Ipswich Town a sorti Leicester City de la EFL Cup au deuxième tour avec un succès 3-1 qui a retourné le stade… mais aussi les débats. Derrière le score flatteur, plusieurs voix de supporters pointent un début de match poussif et des ajustements tactiques tardifs mais décisifs.

Un onze trop « saison dernière »

Pour Jeremy, tout est parti d’un constat simple : l’équipe de départ ressemblait trop à celle de l’an passé. « Dix des onze titulaires étaient déjà là la saison dernière – et ça s’est vu », regrette-t-il. Selon lui, Ipswich a manqué de rythme, de tranchant, d’énergie. Trop lent, trop prévisible.

Le tournant ? Les changements. L’entrée des remplaçants et le repositionnement de Sindre Walle Egeli dans l’axe ont, d’après lui, complètement changé le visage de l’équipe. Plus de mouvement, plus de liant, plus de mordant. Et, au bout, un match renversé.

Leicester au-dessus avant la pause

Beardo raconte la même première période : lourde, brouillonne, sans vrai pressing coordonné.

Ipswich voulait presser, mais mal. « On était lents et en retard dans le premier acte. Le pressing ne fonctionnait pas, les joueurs n’étaient pas assez proches, et il manquait un homme pour vraiment fermer les lignes », analyse-t-il. Résultat : Leicester trouvait systématiquement le joueur libre, créait la supériorité et perçait le bloc sans trop de résistance.

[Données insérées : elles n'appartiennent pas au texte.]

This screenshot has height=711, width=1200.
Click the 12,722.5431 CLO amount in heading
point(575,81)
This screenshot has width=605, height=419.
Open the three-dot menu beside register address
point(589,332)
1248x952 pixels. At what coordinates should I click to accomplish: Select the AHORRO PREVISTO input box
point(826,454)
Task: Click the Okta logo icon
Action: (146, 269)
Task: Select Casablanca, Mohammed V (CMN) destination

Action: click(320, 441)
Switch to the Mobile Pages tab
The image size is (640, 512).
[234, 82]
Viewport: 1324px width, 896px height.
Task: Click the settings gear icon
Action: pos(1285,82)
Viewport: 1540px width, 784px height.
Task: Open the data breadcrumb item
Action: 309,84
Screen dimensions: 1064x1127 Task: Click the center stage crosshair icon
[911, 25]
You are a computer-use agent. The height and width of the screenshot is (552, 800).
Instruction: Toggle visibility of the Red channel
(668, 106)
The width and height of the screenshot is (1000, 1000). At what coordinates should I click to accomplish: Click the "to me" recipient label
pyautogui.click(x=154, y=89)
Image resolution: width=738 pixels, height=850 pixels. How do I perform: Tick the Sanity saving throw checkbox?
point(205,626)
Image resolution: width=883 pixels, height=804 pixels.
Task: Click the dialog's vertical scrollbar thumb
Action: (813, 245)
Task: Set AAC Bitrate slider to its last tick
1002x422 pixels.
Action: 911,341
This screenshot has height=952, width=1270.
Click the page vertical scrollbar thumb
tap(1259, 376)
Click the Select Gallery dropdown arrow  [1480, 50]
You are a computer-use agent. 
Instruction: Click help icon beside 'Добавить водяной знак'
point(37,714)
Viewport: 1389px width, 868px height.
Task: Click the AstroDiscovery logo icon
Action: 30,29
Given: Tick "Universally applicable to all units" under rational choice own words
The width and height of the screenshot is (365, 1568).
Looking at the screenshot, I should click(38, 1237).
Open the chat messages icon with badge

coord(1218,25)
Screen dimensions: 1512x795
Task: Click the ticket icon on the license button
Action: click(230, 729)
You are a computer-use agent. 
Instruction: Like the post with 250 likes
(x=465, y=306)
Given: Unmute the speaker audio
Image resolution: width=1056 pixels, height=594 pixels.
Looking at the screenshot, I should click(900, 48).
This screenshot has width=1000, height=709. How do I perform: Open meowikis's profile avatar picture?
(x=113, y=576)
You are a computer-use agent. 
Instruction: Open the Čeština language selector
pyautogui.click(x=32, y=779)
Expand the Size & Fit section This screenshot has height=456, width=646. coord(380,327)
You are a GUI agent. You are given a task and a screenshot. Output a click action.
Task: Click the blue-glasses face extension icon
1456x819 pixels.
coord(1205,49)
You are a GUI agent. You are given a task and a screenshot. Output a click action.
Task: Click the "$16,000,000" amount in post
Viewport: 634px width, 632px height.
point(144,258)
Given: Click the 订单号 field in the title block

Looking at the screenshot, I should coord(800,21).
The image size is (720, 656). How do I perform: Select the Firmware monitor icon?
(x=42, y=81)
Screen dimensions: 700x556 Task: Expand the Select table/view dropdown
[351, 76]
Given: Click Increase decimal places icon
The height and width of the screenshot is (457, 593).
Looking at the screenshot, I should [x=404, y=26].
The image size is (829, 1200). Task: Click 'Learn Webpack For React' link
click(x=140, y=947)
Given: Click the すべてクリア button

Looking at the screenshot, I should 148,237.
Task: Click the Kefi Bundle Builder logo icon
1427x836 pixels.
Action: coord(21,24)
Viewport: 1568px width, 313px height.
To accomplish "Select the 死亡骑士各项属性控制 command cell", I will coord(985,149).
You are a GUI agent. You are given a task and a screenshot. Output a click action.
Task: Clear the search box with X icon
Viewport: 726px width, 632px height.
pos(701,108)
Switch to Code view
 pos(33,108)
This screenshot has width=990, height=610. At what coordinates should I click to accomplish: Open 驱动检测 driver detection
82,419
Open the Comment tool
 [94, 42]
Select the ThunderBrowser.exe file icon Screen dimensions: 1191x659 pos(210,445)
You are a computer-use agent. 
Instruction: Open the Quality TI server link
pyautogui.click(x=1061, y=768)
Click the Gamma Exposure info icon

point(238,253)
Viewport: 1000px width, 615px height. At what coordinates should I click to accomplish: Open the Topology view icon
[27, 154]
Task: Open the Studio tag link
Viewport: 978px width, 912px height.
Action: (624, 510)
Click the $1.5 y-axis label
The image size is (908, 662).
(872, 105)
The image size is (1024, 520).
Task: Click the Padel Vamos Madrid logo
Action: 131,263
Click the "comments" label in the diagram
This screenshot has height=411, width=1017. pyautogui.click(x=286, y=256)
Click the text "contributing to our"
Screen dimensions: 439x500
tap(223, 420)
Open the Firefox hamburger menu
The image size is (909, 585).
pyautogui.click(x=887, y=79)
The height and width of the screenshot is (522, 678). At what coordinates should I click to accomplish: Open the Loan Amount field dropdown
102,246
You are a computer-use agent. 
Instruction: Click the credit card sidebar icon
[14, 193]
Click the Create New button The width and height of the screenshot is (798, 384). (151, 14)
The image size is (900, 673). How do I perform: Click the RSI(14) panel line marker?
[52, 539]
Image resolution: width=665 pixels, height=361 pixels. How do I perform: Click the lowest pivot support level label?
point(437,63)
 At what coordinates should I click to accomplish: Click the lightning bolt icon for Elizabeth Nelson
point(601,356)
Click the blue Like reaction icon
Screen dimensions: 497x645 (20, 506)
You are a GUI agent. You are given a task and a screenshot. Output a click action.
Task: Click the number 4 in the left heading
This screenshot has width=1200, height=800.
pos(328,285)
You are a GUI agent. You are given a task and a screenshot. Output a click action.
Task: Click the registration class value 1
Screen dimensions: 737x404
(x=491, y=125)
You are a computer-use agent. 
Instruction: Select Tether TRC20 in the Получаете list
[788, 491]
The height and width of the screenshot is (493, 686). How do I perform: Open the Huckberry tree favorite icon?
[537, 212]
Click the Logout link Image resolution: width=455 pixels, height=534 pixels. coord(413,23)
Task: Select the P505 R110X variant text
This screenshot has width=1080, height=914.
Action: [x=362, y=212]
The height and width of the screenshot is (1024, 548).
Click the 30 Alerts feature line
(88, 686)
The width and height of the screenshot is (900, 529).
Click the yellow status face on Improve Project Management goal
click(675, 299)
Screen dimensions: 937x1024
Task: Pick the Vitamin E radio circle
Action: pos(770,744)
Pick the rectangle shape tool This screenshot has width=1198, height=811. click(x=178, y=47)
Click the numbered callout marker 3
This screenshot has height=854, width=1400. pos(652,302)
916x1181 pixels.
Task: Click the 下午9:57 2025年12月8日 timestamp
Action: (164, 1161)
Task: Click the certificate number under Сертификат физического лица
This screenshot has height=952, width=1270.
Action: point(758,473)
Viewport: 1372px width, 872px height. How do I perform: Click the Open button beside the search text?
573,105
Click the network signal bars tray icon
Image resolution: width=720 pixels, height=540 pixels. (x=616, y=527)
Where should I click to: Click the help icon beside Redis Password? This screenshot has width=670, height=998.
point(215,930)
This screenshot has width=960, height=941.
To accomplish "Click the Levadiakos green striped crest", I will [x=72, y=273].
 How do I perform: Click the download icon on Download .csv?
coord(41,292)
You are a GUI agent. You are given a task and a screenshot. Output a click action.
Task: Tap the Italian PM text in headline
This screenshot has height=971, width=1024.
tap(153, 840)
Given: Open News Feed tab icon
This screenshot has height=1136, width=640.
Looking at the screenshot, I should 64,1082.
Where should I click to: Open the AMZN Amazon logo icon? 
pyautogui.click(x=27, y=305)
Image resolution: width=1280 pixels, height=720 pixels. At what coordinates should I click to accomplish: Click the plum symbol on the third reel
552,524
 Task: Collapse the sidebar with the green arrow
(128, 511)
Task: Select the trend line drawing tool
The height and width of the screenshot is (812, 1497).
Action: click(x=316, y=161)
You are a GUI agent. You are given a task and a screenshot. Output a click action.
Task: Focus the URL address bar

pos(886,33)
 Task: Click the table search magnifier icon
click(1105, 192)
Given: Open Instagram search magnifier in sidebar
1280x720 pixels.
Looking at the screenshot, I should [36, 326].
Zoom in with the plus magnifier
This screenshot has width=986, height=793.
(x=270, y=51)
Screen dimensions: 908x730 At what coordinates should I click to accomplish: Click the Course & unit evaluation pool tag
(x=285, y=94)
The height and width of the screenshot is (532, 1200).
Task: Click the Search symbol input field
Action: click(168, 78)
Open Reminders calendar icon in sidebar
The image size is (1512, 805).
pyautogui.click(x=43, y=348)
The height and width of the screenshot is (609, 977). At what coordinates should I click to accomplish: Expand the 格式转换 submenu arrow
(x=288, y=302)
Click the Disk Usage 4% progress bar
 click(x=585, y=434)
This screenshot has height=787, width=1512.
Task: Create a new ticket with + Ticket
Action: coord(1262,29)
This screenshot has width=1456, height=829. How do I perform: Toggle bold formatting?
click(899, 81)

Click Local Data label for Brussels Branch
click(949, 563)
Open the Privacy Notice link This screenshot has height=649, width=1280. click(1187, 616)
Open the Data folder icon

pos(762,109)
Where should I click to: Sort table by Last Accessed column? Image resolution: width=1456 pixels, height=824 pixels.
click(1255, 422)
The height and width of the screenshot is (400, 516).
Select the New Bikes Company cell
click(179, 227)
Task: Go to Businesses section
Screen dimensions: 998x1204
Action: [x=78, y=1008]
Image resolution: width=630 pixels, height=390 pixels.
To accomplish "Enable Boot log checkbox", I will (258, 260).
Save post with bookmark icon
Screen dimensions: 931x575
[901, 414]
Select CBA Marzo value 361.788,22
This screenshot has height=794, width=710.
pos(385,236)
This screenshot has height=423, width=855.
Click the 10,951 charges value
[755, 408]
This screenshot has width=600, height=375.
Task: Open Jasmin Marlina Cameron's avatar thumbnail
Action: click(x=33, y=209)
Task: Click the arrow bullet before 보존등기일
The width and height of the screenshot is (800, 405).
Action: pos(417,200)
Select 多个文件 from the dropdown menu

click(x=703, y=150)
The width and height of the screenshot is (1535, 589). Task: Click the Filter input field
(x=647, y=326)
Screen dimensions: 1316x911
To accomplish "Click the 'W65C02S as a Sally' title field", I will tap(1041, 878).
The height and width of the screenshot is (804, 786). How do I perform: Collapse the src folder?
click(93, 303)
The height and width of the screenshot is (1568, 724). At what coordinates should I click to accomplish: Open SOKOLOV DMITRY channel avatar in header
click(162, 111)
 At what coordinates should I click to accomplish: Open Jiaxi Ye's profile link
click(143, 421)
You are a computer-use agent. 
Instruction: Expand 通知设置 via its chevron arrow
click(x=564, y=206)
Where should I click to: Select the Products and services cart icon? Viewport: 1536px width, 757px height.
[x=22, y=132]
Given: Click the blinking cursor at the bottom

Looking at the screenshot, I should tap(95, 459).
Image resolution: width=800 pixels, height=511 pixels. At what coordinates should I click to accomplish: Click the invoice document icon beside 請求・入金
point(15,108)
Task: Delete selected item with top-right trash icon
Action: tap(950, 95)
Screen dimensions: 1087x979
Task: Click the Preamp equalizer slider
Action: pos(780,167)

À ses yeux, aucun doute : « Les Foxes méritaient largement de mener à la pause. »

Puis tout bascule avec un nom : Leif Davis.

Son entrée change le ton. D’un coup, plus d’urgence, plus de courses, une vraie menace dans la profondeur. Les joueurs d’Ipswich commencent à attaquer l’espace derrière une défense de Leicester très haute, qui jusque-là les piégeait régulièrement au hors-jeu. La ligne reste risquée, mais cette fois Ipswich sait comment la punir. Le match tourne.

Le cas Chuba Akpom, bon relais, mauvaise finition

Au milieu de ce succès, un sujet divise : l’attaque. Edward, lui, ne se laisse pas griser par le score. Il cible directement le poste d’avant-centre.

Pour lui, Ipswich doit recruter un autre buteur. Il reconnaît à Chuba Akpom un vrai apport dans le jeu : bon dos au but, propre dans la construction, utile entre les lignes. Mais devant le but, le constat est sévère. « Son jeu de remise est bon, mais sa finition est terrible », lâche-t-il.

Edward rappelle que l’attaquant a eu deux ou trois énormes occasions… pour zéro but. Dans une coupe où chaque opportunité compte, ce manque de réalisme inquiète autant qu’il interroge. Ipswich peut-il aller loin sans un tueur dans la surface ?

Une chose est sûre : si les remplaçants et les ajustements tactiques ont offert un 3-1 spectaculaire, les tribunes, elles, n’oublient rien. Le résultat est là, mais la discussion est déjà passée au niveau supérieur : style, intensité, et cette question brûlante. Jusqu’où cette équipe peut-elle aller avec ce visage à deux vitesses ?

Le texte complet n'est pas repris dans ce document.